SET EXERCISE
Render the material as a two-column CSV with the headers "request" and "answer", one row per pair, each value in its own quoted field with any line breaks turned into spaces. Begin at the line that has "will click(x=783, y=86)." and stop after the line that has "point(306,117)".

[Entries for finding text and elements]
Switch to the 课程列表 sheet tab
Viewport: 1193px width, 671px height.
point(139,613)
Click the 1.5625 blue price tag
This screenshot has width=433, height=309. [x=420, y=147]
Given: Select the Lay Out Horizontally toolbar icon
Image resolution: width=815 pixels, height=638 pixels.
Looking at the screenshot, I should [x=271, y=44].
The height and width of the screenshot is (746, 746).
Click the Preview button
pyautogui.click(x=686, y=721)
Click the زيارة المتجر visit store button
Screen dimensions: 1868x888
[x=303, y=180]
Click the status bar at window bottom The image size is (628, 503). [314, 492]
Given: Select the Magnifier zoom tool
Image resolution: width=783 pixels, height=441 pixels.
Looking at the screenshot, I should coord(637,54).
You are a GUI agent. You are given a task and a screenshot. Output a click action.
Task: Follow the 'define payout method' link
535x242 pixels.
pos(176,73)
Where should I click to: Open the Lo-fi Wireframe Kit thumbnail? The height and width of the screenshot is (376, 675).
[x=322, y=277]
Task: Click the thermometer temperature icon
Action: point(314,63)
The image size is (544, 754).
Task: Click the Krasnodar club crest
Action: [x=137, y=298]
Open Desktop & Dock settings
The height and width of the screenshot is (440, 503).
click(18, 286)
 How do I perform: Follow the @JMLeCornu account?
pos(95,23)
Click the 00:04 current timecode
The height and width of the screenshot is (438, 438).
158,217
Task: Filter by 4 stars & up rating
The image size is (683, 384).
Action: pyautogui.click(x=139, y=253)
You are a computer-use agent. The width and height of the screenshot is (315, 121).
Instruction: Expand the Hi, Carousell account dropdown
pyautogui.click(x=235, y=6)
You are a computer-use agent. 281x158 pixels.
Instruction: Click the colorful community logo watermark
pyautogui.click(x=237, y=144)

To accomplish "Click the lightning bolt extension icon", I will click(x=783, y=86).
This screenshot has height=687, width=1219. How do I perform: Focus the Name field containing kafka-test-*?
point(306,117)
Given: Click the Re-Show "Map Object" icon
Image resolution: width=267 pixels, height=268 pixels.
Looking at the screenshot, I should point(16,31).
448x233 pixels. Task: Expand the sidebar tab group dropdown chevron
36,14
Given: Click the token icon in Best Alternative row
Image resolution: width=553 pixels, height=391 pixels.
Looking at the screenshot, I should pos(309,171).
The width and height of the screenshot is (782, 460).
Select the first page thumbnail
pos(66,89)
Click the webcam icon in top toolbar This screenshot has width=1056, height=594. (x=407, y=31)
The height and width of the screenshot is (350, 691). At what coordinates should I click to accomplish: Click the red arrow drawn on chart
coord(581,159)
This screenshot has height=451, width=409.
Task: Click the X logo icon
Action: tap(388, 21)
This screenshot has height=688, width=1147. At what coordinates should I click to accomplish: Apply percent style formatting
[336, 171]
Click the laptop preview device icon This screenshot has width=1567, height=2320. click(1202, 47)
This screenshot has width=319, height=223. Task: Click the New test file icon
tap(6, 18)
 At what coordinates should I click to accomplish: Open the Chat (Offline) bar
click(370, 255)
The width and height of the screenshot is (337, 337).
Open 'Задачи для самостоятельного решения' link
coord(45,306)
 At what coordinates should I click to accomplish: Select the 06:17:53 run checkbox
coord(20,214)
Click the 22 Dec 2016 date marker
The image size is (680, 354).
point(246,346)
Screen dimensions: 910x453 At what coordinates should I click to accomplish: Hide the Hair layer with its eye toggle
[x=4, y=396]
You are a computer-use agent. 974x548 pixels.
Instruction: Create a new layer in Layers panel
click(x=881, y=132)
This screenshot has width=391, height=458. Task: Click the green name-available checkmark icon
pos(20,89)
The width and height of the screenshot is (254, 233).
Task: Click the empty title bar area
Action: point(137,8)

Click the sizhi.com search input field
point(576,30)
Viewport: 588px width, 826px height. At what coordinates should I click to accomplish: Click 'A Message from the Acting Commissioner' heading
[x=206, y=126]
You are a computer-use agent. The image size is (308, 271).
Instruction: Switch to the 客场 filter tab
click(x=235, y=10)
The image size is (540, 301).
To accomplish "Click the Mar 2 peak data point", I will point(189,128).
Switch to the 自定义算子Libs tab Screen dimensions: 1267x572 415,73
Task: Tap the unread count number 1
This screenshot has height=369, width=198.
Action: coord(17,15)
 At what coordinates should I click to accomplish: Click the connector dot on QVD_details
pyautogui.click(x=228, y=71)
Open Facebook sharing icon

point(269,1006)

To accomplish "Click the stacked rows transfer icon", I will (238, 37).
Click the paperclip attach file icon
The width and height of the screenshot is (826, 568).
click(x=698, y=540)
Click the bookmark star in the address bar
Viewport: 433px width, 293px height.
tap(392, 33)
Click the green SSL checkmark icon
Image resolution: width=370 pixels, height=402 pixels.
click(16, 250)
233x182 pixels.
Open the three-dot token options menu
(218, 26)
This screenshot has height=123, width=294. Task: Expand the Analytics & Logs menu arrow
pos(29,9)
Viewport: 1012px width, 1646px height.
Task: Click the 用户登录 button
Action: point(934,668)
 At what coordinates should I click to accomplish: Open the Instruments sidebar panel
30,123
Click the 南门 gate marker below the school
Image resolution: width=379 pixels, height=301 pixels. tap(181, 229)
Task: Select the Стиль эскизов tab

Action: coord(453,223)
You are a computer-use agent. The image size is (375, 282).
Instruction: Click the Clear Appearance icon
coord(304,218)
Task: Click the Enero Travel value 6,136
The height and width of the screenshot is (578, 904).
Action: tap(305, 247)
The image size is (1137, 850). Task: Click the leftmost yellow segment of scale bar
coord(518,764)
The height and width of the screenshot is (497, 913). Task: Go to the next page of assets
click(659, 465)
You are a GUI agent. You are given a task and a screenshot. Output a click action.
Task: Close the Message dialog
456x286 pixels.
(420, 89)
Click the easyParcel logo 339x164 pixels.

WRITTEN RESPONSE
request,answer
"To accomplish ""Click the lightning bolt extension icon"",","I will click(x=783, y=86)."
"This screenshot has height=687, width=1219. How do I perform: Focus the Name field containing kafka-test-*?","point(306,117)"